Abstract:Traditional model-based reinforcement learning (RL) methods generate forward rollout traces using the learnt dynamics model to reduce interactions with the real environment. The recent model-based RL method considers the way to learn a backward model that specifies the conditional probability of the previous state given the previous action and the current state to additionally generate backward rollout trajectories. However, in this type of model-based method, the samples derived from backward rollouts and those from forward rollouts are simply aggregated together to optimize the policy via the model-free RL algorithm, which may decrease both the sample efficiency and the convergence rate. This is because such an approach ignores the fact that backward rollout traces are often generated starting from some high-value states and are certainly more instructive for the agent to improve the behavior.

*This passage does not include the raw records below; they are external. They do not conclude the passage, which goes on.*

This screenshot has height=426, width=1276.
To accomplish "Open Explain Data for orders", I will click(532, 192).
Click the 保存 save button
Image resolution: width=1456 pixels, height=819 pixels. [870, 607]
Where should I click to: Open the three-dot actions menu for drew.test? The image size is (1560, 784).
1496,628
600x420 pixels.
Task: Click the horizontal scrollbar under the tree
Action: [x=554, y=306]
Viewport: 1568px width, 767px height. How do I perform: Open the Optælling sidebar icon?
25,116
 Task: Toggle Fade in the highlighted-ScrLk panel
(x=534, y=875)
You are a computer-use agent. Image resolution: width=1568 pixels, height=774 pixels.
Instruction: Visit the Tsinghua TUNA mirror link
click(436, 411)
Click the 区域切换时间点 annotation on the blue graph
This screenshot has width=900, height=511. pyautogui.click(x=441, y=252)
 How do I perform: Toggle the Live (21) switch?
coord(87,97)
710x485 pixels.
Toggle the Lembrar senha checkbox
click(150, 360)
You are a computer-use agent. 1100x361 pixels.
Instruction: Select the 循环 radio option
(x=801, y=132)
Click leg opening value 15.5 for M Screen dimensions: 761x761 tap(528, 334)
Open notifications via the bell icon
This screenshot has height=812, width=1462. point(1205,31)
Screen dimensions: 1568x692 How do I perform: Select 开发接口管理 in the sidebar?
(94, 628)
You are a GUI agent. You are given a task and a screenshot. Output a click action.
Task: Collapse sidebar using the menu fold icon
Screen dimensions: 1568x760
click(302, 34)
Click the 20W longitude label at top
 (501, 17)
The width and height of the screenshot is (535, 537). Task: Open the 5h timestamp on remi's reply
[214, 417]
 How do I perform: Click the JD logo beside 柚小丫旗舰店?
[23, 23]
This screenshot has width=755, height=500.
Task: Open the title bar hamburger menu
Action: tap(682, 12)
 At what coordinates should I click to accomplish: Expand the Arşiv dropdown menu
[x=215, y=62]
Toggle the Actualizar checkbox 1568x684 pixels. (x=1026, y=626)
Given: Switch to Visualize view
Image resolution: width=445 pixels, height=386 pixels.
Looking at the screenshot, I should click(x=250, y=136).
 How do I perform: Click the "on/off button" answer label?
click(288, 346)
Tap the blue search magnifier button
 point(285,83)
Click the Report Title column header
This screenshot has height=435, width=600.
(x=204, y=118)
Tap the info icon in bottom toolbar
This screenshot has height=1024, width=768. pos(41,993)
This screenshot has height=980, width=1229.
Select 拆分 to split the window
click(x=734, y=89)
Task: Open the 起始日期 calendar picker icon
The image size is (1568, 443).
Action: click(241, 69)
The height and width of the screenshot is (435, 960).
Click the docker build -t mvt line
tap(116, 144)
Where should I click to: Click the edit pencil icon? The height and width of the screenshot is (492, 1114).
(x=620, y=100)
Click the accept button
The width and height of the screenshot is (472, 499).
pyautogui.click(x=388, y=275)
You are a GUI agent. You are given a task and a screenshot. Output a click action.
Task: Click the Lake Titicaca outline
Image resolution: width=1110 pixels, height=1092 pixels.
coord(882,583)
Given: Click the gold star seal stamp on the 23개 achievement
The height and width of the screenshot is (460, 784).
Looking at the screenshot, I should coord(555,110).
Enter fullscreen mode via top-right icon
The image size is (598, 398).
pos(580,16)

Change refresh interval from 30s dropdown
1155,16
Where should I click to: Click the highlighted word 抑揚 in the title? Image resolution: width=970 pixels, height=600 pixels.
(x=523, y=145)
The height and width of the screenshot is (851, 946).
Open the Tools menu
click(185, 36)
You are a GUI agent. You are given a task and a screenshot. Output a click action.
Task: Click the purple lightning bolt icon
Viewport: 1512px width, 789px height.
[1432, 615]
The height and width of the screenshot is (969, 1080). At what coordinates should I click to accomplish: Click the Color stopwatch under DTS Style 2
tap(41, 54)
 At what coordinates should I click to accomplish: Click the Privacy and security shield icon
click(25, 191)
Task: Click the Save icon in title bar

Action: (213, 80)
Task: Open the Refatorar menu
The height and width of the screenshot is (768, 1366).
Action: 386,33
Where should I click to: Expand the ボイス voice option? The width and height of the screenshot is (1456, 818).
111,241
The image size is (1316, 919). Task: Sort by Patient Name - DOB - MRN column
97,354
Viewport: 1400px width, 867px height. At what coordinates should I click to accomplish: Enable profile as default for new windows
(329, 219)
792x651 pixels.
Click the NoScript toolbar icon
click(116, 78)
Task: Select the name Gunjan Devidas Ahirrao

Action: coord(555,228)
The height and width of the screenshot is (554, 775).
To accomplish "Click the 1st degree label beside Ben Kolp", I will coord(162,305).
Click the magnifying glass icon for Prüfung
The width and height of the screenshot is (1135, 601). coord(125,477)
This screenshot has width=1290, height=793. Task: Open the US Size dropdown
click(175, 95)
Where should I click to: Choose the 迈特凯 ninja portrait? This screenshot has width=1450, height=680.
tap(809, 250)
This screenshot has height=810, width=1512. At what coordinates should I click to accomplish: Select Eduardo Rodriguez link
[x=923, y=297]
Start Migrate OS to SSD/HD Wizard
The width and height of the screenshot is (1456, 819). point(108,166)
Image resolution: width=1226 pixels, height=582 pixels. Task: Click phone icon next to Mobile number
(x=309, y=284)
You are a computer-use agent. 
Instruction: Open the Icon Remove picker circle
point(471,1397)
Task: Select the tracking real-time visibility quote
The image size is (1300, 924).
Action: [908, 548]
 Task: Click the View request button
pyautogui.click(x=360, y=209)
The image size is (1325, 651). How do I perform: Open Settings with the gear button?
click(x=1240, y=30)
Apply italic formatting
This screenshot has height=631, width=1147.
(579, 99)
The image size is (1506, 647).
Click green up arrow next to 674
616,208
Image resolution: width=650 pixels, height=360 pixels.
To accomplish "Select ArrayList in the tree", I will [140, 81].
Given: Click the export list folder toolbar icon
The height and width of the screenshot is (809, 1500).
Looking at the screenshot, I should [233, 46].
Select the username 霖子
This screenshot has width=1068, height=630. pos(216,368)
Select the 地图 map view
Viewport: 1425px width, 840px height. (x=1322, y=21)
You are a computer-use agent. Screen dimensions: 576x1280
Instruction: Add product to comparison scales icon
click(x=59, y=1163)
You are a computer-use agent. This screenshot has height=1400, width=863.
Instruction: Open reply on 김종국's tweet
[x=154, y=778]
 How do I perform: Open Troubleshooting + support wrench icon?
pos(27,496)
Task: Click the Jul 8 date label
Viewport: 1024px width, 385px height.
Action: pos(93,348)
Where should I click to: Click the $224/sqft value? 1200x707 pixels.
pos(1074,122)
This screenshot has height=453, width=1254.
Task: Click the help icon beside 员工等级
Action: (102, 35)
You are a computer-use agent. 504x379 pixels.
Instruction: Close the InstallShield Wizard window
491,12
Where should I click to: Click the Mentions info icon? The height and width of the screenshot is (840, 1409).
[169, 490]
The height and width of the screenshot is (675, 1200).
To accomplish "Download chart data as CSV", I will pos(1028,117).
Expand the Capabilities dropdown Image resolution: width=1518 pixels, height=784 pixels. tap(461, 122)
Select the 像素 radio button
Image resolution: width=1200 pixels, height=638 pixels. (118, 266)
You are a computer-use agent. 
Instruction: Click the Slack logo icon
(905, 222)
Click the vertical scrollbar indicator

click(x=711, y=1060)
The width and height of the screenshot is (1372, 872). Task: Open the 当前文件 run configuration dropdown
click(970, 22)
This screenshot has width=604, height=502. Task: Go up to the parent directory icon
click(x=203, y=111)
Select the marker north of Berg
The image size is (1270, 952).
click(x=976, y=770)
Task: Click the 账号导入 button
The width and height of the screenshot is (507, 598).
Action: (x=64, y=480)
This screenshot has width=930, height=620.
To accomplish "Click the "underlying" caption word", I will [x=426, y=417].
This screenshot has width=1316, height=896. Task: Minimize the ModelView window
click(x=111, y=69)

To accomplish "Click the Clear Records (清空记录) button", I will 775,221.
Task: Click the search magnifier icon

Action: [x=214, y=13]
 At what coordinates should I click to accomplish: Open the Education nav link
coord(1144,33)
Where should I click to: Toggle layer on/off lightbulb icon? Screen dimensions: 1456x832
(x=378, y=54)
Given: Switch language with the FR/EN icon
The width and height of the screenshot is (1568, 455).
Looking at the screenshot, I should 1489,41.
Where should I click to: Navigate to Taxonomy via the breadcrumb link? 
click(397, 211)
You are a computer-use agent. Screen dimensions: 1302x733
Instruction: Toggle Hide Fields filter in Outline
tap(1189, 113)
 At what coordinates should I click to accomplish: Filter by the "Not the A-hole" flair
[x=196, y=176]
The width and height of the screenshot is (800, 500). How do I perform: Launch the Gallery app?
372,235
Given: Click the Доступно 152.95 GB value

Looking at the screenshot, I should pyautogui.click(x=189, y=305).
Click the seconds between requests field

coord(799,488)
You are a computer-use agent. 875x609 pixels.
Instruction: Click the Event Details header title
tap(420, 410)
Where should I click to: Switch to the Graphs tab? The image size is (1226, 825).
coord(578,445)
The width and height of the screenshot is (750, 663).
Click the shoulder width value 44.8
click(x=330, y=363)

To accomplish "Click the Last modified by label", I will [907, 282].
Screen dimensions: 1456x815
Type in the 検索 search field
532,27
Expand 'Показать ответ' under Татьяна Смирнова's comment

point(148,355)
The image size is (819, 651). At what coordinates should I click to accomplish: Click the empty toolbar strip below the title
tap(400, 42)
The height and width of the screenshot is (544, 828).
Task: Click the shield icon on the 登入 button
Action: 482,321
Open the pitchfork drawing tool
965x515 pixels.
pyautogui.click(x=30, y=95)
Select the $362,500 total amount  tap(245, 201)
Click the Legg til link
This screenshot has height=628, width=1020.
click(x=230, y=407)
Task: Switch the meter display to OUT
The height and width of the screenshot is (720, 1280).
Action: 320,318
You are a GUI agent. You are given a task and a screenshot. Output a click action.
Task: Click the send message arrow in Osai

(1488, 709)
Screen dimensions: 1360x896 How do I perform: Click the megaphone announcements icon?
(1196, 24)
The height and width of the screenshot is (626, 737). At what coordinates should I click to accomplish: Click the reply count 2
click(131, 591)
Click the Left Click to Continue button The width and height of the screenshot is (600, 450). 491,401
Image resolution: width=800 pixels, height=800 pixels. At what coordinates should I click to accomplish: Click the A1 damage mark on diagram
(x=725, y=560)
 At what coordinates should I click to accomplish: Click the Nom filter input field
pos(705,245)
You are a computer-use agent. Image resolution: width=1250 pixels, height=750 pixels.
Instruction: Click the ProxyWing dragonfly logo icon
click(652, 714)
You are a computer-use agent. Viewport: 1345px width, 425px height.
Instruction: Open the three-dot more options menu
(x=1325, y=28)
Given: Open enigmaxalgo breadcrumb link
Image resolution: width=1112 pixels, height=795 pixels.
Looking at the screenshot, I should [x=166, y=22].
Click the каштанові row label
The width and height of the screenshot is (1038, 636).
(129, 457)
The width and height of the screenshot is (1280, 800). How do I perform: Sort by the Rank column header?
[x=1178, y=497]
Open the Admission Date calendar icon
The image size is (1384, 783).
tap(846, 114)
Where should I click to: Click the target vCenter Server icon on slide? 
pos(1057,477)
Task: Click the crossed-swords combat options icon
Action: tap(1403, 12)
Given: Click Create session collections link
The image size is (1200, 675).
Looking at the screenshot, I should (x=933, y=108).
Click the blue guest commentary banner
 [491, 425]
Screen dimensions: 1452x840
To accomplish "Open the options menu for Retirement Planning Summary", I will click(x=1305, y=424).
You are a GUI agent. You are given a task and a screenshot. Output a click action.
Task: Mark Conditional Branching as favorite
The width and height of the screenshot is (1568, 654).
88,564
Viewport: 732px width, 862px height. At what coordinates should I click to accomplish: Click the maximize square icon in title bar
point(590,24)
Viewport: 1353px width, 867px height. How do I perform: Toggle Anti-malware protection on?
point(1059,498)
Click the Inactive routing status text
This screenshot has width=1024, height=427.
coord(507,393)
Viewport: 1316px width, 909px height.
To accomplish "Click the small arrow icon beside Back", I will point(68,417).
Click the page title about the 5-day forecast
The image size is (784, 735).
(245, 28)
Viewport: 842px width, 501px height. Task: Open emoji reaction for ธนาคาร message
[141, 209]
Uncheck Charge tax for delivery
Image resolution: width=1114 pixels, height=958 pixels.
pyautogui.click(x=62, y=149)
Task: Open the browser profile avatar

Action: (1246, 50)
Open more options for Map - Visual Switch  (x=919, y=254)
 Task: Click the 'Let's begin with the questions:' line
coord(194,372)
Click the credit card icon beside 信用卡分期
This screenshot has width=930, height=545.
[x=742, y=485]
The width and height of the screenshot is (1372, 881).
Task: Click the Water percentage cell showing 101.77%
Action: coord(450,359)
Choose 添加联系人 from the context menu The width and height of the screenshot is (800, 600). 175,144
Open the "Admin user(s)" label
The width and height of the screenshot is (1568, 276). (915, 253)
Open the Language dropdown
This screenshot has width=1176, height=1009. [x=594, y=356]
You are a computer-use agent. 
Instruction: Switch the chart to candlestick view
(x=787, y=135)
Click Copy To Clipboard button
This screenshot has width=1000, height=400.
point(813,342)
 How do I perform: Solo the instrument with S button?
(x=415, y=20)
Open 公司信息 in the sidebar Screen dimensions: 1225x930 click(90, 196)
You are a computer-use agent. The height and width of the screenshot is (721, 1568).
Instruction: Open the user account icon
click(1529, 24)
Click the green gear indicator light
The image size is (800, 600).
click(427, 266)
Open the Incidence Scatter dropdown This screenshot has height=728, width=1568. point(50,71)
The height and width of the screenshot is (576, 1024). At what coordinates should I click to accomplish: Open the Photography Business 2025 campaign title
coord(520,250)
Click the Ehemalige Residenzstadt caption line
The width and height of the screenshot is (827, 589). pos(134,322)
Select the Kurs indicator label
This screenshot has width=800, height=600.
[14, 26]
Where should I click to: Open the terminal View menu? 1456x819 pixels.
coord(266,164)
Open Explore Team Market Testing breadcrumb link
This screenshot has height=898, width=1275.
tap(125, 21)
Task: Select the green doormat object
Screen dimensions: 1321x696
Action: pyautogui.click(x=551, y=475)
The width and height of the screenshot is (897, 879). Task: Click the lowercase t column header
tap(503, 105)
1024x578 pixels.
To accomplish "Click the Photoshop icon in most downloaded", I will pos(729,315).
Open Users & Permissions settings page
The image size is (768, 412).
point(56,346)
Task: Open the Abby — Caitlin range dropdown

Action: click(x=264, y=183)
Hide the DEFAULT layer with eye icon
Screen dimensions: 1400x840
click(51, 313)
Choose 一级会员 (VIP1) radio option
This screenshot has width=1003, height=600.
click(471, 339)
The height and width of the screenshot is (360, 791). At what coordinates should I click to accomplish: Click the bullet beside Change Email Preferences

In this paper, we propose the backward imitation and forward reinforcement learning (BIFRL) framework where the agent treats backward rollout traces as expert demonstrations for the imitation of excellent behaviors, and then collects forward rollout transitions for policy reinforcement. Consequently, BIFRL empowers the agent to both reach to and explore from high-value states in a more efficient manner, and further reduces the real interactions, making it potentially more suitable for real-robot learning. Moreover, a value-regularized generative adversarial network is introduced to augment the valuable states which are infrequently received by the agent. Theoretically, we provide the condition where BIFRL is superior to the baseline methods. Experimentally, we demonstrate that BIFRL acquires the better sample efficiency and produces the competitive asymptotic performance on various MuJoCo locomotion tasks compared against state-of-the-art model-based methods.